WORK REQUEST -
Instruction for the data below: set down exactly the lines from the line with "Screen dimensions: 1024x509" to the line with "Task: Decrease the text size value of 18", inclusive, and no others.

Records excerpted from a collection -
☆ ☆ ☆
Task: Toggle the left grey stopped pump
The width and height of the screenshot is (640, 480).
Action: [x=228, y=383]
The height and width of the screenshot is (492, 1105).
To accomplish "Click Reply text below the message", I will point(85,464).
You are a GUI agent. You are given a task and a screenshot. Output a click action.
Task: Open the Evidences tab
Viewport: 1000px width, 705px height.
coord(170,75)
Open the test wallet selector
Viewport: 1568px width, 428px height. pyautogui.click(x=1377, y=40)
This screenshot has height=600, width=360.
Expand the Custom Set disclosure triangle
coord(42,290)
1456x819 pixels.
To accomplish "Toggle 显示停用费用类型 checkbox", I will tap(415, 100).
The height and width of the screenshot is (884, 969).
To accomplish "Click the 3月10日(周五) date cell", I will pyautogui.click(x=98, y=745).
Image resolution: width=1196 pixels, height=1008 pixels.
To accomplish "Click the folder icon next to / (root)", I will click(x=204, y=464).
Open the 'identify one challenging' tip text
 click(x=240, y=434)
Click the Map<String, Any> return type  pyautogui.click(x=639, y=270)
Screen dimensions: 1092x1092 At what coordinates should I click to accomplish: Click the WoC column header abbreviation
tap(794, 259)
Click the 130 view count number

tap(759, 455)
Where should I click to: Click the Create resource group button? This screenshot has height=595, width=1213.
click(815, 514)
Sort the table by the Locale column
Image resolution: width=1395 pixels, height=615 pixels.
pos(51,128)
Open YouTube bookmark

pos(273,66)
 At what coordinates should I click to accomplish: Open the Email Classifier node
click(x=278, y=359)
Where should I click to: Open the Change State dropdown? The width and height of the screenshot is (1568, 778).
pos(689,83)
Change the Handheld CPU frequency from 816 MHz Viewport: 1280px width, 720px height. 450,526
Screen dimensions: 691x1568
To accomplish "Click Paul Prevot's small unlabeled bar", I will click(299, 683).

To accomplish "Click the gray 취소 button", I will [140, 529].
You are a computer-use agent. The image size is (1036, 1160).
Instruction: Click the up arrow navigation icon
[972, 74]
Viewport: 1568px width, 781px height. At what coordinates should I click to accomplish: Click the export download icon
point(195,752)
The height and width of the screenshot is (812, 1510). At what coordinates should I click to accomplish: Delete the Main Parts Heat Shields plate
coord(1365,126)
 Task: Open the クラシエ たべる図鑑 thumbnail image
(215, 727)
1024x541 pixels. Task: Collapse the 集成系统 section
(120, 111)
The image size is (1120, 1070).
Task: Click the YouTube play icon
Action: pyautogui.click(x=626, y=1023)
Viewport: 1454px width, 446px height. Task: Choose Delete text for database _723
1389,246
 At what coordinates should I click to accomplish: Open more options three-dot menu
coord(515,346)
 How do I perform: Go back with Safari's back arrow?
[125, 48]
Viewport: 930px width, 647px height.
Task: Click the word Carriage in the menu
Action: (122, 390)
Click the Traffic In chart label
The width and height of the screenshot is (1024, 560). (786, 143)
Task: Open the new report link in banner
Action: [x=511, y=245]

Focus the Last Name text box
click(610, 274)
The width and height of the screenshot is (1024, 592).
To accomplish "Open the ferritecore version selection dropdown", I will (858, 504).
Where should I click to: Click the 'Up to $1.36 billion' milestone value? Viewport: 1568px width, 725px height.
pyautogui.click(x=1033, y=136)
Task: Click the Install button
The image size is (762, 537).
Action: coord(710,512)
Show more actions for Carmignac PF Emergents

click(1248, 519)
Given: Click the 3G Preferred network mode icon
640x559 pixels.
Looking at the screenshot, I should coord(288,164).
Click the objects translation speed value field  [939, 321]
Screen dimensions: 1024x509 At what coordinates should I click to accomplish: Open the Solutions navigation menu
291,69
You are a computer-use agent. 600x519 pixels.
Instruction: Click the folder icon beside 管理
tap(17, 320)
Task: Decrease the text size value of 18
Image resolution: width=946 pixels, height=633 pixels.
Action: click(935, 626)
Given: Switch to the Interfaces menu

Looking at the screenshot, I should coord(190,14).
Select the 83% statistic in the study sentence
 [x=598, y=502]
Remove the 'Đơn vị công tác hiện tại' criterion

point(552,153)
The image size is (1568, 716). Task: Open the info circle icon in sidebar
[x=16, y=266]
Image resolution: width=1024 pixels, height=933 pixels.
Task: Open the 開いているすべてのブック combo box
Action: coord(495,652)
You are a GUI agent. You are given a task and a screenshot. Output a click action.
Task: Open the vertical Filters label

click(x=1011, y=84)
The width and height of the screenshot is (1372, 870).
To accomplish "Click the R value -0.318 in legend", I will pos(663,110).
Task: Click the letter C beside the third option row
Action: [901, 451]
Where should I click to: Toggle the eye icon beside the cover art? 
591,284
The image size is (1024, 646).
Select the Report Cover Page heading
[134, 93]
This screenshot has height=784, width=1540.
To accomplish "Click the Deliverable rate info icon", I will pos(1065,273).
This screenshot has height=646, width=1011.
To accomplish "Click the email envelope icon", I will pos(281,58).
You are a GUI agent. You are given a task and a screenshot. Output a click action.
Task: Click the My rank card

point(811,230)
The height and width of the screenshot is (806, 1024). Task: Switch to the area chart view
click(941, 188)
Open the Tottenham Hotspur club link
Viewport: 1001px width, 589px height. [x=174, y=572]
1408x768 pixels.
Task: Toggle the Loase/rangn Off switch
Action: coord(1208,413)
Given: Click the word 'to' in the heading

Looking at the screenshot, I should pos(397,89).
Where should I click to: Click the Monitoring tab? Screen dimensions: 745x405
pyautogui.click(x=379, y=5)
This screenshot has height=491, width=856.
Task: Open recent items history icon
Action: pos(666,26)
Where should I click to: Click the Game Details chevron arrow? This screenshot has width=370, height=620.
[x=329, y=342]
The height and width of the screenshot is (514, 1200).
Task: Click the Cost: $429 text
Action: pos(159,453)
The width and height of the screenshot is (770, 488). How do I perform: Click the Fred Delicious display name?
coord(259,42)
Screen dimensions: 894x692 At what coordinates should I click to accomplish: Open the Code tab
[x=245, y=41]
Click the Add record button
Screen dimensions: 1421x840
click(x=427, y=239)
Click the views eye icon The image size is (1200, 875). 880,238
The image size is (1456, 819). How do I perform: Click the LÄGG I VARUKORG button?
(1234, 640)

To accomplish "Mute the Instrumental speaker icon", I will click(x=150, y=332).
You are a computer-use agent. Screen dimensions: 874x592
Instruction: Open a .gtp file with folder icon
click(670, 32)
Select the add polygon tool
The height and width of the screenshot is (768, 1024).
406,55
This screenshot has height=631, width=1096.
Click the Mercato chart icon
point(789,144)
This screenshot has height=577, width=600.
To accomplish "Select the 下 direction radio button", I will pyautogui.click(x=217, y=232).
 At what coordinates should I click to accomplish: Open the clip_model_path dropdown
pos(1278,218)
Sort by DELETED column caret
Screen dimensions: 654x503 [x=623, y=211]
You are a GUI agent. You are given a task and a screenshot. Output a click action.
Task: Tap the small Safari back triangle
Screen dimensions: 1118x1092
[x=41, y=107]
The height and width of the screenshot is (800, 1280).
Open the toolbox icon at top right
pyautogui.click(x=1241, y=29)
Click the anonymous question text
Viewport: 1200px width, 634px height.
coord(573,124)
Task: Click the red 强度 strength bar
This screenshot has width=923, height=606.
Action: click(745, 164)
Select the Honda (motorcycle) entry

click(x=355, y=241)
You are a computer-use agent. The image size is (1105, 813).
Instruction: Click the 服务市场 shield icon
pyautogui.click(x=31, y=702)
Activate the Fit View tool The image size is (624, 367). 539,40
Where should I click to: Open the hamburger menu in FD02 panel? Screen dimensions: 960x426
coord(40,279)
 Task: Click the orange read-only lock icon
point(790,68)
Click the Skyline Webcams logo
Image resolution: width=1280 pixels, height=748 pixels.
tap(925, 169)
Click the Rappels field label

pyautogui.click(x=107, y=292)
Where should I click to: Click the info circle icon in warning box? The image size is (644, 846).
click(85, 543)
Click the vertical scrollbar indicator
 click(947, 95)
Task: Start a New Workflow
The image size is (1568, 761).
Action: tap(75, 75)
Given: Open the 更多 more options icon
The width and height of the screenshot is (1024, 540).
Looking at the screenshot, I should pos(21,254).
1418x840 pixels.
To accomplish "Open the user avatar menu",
☆ ☆ ☆
TASK RESULT -
Screen dimensions: 1024x509 At what coordinates should I click to accomplish: Open the Solutions navigation menu
291,69
You are a computer-use agent. 600x519 pixels.
Instruction: Click the folder icon beside 管理
tap(17, 320)
Task: Decrease the text size value of 18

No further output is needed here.